Nonprofit organization

The Adam and Gila Milstein Family Foundation (MFF) is a Los Angeles, California-based nonprofit founded in 2000, which aims to strengthen the State of Israel and its ties to the United States, as well as to strengthen the Jewish identity of American Jews and their connection to Israel.

== Overview ==
The Milstein Family Foundation was founded in 2000 by Adam Milstein and his wife Gila, and is based in Los Angeles. Milstein serves as the president of the foundation.

The foundation's stated mission is to "strengthen American values, support the U.S.-Israel alliance, and combat bigotry and hatred in all forms." The foundation has three main operating principles: "Active Philanthropy", "Life Path Impact", and "Philanthropic Synergy". "Active Philanthropy" means that the foundation remains actively involved, investing time and resources to ensure the impact and success of the organizations, projects, and programs they support. The foundation also offers grants to support students on college campuses. The grants are available to help fund cultural events, coalition-building initiatives, campaigns, and social media activism led by students. The foundation also works to strengthen the Jewish people and their affinity to the State of Israel.

==Initiatives==
Some of the foundation's funding has directed toward activism on college campuses, including to groups such as the Israel on Campus Coalition StandWithUs, the Alpha Epsilon Pi Jewish fraternity, and academic group Scholars for Peace in the Middle East. In partnership with the American-Israel Educational Foundation (AIEF), the educational wing of the American Israel Public Affairs Committee (AIPAC), the foundation created the Campus Allies Mission to Israel and the Campus Allies delegation to AIPAC's annual policy conference. The initiatives aim to help African American, Christian, and Latino student leaders become advocates for Israel. The Campus Allies Mission to Israel is for non-Jewish, Zionist student leaders and activists who have not been to Israel and are ineligible for Birthright Israel.

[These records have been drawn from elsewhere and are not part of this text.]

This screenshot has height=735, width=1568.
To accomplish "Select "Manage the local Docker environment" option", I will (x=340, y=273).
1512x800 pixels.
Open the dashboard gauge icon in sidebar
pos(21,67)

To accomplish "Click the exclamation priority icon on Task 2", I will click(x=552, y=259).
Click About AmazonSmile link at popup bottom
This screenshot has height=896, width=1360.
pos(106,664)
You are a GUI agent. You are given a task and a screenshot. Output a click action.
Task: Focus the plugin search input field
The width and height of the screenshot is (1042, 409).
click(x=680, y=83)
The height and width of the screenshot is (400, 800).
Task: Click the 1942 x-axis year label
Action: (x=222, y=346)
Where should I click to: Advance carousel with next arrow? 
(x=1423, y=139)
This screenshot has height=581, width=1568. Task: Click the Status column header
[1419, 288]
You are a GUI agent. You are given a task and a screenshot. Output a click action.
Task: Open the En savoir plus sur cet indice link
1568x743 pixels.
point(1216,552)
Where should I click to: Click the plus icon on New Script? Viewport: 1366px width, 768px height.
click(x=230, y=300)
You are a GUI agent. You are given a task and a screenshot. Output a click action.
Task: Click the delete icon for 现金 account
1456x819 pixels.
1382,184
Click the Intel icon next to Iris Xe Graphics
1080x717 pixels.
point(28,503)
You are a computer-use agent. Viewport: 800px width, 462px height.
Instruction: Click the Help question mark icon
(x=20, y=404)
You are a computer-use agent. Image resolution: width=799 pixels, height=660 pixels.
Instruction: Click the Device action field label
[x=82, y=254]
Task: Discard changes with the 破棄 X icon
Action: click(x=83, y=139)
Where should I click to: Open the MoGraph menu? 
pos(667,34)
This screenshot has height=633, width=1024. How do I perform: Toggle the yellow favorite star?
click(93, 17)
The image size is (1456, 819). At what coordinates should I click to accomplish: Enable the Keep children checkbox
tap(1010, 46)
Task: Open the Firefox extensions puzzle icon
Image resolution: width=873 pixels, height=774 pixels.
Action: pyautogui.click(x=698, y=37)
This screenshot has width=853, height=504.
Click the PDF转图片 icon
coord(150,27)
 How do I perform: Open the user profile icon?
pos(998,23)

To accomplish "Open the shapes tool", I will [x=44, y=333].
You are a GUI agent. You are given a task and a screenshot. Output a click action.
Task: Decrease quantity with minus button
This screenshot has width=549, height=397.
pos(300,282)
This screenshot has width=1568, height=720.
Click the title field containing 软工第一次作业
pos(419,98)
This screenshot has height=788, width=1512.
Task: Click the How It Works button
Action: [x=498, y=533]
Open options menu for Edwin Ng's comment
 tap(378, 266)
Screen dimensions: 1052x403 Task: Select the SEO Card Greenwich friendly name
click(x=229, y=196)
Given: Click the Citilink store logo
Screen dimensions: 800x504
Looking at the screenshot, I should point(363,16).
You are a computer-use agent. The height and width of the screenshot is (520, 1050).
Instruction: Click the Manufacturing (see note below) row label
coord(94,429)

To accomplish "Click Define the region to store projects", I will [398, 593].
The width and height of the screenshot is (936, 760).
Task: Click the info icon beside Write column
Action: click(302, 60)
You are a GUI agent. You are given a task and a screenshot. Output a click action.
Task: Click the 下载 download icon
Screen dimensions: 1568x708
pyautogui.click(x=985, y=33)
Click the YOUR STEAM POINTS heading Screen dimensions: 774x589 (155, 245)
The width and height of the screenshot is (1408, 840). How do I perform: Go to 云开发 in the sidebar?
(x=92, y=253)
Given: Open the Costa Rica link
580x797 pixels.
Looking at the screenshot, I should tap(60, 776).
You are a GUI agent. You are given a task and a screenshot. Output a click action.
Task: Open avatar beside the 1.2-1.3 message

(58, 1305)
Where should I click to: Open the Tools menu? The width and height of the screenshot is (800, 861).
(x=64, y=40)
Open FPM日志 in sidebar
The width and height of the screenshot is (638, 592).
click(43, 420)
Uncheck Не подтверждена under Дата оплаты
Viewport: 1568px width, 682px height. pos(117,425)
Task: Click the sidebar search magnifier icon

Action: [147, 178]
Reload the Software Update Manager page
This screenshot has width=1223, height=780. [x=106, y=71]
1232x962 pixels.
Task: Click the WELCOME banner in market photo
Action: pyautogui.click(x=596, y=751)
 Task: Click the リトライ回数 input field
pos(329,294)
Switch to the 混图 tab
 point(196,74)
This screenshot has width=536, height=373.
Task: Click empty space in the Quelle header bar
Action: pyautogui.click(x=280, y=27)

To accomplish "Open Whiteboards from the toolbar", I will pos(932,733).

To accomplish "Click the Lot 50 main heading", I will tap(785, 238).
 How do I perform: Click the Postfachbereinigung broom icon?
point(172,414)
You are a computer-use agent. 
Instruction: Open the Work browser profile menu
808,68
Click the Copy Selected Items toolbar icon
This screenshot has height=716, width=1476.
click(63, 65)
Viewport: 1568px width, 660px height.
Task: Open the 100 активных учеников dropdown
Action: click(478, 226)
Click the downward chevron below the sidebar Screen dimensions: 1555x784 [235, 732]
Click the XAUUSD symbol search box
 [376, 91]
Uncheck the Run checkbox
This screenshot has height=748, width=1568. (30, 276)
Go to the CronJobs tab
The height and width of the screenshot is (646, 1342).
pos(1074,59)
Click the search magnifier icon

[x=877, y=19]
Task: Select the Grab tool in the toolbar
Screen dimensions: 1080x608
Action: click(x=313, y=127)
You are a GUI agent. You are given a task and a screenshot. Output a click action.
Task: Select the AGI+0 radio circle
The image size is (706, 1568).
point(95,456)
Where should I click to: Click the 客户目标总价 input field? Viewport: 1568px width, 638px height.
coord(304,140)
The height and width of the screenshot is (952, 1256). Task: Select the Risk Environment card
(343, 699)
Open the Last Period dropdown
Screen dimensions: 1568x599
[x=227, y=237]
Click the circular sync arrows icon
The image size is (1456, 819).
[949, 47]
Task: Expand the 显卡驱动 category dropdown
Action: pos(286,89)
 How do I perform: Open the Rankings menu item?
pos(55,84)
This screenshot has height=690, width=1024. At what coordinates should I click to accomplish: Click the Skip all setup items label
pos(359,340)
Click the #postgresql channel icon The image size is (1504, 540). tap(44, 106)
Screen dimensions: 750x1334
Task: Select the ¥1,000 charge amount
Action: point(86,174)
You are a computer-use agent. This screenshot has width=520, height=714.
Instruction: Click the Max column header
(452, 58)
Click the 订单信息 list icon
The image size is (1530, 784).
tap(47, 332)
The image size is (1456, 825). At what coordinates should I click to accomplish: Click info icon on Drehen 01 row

The foundation partnered with the Israeli Video Network in December 2015 to launch an "Inspired by Israel" video contest, with the purpose of showcasing how people are inspired by Israel. The foundation launched a "Milstein Meme Competition" in July 2017 in an effort to find the "funny side of pro-Israel activism." The foundation launched a website called Virtually Israel 2.0 in January 2018, which hosts virtual reality tours of popular sites in Israel.